Anyway,’ I say and drain my glass, tired of feeling sorry for myself, ‘I’m happy to stay single until the right person comes along.
And when he does, he will make one Dianne Fogerty very happy. ’
Needing a refill, I get up to retrieve the bottle. I stop at his side on my way back and top up his glass. He tilts his head, meeting my eyes with a soft smile that makes me catch my breath. I stumble to my chair.
‘Look at us—we just had an entire conversation without a single snipe at each other,’ he says. ‘It feels strange.’
‘Very odd,’ I agree. ‘But I only snipe at you because you aggravate me. I’m actually a very nice person, but when I’m around you I just, I don’t know…I want to kick a chair.’
He laughs again. Unlike earlier, he lets it fill the space around us, and I relax into it as the sound, so deep and beautiful, seeps into my soul.
‘Would you believe that I’m actually a nice person too?’ he says.
‘Liar.’
‘It’s true. I have a five-star Uber rating and,’ he says, leaning forward, ‘I’ve been known to help old ladies carry their groceries to their cars.’
‘And leave chocolate on your fake girlfriend’s pillow,’ I add, a slight thrill running through me as his eyes travel to my mouth. ‘But, still, until I see further evidence, I don’t believe it.’
His lips twitch as he nestles back in his chair. ‘That won’t be anytime soon. You have this unique ability to aggravate me and when I’m around you I want to kick a chair,’ he says.
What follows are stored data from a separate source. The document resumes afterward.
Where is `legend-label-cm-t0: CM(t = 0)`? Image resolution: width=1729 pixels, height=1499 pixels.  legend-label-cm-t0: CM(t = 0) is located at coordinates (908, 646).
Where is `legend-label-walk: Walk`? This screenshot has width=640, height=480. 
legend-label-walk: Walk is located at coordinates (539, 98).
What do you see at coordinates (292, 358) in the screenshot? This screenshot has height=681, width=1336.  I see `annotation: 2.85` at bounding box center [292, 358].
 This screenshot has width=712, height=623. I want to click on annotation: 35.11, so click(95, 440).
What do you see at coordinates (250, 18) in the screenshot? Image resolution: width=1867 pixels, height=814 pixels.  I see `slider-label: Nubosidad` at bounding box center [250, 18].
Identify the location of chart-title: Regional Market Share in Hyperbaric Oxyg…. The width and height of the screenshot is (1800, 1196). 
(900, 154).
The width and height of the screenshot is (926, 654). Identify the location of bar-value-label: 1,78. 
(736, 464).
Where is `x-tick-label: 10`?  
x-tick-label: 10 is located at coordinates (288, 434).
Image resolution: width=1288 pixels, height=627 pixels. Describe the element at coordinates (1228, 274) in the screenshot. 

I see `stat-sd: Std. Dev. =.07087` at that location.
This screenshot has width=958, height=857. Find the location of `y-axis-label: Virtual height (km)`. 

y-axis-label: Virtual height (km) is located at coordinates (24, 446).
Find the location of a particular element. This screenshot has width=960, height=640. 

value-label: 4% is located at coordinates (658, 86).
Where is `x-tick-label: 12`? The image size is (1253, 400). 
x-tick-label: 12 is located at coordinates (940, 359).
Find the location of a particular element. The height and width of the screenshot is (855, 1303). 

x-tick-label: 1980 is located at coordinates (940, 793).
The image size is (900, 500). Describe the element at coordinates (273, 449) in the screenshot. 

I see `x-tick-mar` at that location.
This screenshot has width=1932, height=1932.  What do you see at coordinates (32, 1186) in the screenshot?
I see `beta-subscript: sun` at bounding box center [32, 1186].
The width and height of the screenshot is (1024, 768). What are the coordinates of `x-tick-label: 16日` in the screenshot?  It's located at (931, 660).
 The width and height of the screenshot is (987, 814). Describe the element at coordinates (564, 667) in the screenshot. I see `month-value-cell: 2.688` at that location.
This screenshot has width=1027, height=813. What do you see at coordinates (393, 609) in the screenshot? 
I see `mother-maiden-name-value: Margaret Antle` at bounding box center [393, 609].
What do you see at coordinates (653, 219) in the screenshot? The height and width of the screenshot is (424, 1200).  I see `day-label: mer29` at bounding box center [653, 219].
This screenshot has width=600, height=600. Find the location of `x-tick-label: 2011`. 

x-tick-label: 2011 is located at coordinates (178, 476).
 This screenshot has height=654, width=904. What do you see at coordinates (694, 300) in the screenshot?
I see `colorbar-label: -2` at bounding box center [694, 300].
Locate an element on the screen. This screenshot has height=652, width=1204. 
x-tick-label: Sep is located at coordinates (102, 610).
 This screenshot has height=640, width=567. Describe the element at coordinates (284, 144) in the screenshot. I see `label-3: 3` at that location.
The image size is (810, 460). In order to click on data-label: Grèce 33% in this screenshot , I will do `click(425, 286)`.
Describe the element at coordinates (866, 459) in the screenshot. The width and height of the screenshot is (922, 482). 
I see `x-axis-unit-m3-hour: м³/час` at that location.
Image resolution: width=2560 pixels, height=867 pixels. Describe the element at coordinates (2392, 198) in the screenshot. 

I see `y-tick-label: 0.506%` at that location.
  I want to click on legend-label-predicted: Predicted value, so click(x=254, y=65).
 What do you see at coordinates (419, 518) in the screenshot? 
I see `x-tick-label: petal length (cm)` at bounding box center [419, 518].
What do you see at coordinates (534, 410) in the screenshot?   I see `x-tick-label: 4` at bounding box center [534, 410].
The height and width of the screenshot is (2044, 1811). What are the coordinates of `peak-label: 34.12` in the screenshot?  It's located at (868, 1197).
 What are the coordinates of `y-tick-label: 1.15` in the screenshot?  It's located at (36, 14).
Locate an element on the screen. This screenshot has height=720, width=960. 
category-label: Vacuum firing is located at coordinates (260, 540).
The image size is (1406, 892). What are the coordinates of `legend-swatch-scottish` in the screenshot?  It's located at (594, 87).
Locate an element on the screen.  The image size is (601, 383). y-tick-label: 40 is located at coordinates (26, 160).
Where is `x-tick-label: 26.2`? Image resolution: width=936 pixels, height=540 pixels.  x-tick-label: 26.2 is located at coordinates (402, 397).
Our eyes meet for a moment and we laugh. Then I have to look away. Something is happening.
I finish my wine and get up, a slight buzz settling over me.
‘I’ll leave you to it,’ I say with a nod at his laptop.
‘Look, it may not mean much coming from someone who knows absolutely nothing about writing a book, but maybe instead of forcing the story people want, you should write what you want.’
He blinks at me, his mouth slightly agape.